┌─ Record excerpts

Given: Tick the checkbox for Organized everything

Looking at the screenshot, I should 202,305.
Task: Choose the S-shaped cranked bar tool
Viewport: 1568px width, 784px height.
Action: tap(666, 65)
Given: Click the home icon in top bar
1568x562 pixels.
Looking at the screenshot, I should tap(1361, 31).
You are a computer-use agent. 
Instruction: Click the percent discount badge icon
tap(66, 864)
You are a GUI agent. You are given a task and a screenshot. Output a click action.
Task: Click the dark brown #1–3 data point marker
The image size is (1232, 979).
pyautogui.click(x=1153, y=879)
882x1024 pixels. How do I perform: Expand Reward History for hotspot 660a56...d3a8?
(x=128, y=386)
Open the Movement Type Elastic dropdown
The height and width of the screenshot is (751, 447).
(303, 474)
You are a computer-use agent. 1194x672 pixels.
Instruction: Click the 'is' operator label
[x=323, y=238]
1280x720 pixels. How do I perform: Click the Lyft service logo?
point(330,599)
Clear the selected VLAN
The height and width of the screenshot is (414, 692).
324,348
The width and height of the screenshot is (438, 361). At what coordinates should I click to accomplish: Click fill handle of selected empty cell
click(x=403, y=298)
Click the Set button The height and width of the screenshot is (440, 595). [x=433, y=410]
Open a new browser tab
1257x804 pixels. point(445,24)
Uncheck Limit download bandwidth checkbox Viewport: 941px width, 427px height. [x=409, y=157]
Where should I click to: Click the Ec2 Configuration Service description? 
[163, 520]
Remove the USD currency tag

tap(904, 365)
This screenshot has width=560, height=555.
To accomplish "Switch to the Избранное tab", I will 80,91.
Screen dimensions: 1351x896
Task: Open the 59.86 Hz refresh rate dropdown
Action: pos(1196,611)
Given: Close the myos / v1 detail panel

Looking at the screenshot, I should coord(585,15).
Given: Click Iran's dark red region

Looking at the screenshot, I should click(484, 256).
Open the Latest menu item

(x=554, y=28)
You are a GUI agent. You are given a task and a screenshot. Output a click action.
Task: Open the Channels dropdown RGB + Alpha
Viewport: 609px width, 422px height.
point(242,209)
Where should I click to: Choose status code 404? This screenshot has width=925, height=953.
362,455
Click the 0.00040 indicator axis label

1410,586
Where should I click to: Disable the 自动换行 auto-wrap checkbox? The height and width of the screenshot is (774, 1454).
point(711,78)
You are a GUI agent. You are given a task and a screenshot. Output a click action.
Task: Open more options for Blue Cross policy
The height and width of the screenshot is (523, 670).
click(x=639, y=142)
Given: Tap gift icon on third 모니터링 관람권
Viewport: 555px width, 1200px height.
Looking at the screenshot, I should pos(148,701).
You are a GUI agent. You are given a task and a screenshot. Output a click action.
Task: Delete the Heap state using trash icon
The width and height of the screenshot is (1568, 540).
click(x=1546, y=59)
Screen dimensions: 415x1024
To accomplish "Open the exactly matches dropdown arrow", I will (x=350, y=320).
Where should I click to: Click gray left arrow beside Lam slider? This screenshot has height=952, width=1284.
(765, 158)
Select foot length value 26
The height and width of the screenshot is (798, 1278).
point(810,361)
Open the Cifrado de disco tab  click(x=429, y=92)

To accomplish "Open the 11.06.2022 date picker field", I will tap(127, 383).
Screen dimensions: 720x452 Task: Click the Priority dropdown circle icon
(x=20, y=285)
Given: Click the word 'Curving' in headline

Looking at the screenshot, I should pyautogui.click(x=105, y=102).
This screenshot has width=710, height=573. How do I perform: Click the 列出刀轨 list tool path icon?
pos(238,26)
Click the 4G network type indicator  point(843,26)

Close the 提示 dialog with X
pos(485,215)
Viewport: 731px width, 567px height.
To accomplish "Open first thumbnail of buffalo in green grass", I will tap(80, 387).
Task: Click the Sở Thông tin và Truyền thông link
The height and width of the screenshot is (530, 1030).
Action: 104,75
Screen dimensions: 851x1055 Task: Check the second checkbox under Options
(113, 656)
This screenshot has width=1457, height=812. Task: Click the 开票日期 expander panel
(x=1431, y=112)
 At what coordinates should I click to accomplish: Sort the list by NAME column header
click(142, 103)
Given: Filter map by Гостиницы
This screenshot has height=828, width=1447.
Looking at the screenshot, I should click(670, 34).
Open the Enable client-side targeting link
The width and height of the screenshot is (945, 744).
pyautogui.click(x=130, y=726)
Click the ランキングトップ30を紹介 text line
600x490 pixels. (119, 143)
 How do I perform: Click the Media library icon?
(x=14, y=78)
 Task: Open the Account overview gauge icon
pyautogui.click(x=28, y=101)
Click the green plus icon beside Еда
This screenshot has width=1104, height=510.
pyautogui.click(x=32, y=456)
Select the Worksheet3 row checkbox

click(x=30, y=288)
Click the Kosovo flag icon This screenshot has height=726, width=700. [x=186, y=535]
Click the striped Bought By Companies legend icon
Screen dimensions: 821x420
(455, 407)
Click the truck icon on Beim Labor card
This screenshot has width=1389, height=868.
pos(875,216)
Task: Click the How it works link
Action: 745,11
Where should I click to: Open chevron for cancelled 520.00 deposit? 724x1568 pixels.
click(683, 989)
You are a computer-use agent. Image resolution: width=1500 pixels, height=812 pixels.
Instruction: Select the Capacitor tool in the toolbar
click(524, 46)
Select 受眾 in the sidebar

└─

Task:
In the records above, copy exactly the lines from the one that contains "Click the striped" through the last, and nothing else.

Task response:
Click the striped Bought By Companies legend icon
Screen dimensions: 821x420
(455, 407)
Click the truck icon on Beim Labor card
This screenshot has width=1389, height=868.
pos(875,216)
Task: Click the How it works link
Action: 745,11
Where should I click to: Open chevron for cancelled 520.00 deposit? 724x1568 pixels.
click(683, 989)
You are a computer-use agent. Image resolution: width=1500 pixels, height=812 pixels.
Instruction: Select the Capacitor tool in the toolbar
click(524, 46)
Select 受眾 in the sidebar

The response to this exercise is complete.